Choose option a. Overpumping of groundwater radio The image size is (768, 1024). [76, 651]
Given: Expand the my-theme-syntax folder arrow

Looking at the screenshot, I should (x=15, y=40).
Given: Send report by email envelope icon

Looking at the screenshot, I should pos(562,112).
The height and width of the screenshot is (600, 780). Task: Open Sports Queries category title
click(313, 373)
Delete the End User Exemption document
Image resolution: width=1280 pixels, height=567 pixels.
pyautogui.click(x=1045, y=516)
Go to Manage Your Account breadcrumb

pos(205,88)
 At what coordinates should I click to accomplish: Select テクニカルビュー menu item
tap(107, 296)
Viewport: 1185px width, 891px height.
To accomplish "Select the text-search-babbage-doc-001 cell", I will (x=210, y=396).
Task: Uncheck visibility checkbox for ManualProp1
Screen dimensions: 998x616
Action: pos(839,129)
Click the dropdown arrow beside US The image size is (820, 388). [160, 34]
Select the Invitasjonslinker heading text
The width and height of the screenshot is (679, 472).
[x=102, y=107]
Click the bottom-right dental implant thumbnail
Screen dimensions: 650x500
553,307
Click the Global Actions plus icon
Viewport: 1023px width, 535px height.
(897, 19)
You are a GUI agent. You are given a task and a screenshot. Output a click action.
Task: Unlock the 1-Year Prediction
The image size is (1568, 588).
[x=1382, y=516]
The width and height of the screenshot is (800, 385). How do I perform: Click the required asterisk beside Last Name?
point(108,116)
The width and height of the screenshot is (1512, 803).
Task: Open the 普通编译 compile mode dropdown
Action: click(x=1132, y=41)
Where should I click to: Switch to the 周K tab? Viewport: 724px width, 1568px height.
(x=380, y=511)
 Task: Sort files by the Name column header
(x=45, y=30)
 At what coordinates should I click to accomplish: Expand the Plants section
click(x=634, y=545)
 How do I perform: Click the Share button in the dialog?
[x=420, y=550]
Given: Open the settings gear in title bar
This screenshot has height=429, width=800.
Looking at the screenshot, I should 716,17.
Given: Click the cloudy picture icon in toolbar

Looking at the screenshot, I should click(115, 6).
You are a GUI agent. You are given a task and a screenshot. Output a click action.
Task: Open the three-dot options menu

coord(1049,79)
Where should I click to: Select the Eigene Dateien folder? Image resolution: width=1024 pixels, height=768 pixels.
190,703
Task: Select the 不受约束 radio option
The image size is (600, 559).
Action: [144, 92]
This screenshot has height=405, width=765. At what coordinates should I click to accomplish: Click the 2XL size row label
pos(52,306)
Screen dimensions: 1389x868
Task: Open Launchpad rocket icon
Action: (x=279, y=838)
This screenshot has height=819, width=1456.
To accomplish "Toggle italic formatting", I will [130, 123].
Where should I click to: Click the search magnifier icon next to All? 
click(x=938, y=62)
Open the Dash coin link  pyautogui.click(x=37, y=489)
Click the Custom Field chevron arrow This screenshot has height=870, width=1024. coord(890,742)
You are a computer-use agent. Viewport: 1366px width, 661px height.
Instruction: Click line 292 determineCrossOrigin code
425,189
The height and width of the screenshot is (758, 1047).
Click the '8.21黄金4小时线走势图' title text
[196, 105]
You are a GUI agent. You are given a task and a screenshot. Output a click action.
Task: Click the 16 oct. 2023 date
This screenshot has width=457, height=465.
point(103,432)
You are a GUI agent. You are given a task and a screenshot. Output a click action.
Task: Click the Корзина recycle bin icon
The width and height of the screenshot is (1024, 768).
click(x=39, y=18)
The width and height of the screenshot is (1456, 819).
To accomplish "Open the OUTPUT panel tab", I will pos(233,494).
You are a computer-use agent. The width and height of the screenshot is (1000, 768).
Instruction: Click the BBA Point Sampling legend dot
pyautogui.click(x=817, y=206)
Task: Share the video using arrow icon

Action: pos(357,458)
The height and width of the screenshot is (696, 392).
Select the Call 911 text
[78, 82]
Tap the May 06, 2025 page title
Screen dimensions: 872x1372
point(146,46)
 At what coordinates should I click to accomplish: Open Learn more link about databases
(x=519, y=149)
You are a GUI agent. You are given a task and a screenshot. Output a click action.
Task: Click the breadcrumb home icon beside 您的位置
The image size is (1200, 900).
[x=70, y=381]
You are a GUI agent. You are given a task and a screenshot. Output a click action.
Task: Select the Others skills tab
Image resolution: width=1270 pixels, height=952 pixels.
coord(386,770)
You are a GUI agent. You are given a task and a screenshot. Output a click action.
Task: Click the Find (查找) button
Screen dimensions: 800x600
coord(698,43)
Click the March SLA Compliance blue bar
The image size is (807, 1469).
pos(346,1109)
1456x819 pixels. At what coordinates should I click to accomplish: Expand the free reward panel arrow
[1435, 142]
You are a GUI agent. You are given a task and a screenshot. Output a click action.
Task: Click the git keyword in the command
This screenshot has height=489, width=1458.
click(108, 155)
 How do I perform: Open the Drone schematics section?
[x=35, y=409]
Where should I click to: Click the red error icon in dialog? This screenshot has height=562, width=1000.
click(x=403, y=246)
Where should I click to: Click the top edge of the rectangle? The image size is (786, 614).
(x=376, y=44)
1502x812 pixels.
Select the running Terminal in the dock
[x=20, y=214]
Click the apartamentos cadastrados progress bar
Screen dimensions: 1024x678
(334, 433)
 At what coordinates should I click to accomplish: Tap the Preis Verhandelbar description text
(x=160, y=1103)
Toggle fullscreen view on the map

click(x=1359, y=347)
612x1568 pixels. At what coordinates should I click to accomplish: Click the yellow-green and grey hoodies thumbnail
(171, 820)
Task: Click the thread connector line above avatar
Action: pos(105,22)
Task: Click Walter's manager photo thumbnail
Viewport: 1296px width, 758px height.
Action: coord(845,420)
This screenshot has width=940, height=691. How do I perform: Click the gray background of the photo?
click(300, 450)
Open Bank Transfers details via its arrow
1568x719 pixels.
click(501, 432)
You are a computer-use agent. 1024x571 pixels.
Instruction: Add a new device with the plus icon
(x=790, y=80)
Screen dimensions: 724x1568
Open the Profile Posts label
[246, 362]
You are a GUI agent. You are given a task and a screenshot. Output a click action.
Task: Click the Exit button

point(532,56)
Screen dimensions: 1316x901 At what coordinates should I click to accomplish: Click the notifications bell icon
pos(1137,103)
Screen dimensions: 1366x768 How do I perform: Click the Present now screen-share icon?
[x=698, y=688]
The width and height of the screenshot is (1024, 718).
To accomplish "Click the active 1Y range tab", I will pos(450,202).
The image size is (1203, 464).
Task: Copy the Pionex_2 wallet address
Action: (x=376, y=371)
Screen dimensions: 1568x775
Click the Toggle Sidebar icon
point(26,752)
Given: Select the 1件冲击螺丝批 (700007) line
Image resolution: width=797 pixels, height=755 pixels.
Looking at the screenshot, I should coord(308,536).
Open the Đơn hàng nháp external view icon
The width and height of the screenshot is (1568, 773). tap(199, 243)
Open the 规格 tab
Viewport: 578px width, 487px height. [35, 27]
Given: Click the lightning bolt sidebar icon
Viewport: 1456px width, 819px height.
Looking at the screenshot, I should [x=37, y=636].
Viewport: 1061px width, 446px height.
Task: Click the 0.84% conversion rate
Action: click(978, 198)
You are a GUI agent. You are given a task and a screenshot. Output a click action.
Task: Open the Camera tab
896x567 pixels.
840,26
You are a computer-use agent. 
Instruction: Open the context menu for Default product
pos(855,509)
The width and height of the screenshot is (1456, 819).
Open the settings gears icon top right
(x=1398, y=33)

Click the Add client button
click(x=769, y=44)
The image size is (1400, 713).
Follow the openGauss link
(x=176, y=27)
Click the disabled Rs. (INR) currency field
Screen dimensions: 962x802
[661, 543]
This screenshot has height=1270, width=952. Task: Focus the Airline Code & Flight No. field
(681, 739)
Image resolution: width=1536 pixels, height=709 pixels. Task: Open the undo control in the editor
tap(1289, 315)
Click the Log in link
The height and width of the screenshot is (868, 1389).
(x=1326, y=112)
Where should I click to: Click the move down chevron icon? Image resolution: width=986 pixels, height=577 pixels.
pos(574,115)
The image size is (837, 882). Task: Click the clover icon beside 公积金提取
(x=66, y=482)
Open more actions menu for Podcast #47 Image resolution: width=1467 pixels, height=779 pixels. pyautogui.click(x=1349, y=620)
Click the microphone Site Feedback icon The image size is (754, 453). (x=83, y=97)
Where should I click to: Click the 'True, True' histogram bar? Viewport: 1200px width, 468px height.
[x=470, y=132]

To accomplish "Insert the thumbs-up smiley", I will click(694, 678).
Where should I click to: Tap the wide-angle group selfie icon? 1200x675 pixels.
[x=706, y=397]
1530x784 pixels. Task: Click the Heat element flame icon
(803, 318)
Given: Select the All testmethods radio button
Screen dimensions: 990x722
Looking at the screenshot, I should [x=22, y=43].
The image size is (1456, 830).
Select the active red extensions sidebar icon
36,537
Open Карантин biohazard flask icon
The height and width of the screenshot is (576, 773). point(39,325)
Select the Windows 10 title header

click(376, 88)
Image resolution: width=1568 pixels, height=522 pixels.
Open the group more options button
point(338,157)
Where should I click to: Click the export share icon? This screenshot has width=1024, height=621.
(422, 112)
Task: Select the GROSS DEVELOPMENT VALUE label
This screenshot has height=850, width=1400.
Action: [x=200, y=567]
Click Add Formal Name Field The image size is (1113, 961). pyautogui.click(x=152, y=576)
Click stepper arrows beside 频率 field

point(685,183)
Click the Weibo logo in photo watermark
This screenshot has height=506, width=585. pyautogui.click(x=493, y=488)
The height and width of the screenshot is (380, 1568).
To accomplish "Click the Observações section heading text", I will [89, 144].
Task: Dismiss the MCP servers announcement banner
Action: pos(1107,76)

◇ ◇ ◇ ◇ ◇

_WHAT TO DO_: Copy out the records above verbatim, starting with their first line and going on through the line that contains "pos(205,88)", with both of those lines included.

_TASK OUTPUT_:
Choose option a. Overpumping of groundwater radio The image size is (768, 1024). [76, 651]
Given: Expand the my-theme-syntax folder arrow

Looking at the screenshot, I should (x=15, y=40).
Given: Send report by email envelope icon

Looking at the screenshot, I should pos(562,112).
The height and width of the screenshot is (600, 780). Task: Open Sports Queries category title
click(313, 373)
Delete the End User Exemption document
Image resolution: width=1280 pixels, height=567 pixels.
pyautogui.click(x=1045, y=516)
Go to Manage Your Account breadcrumb

pos(205,88)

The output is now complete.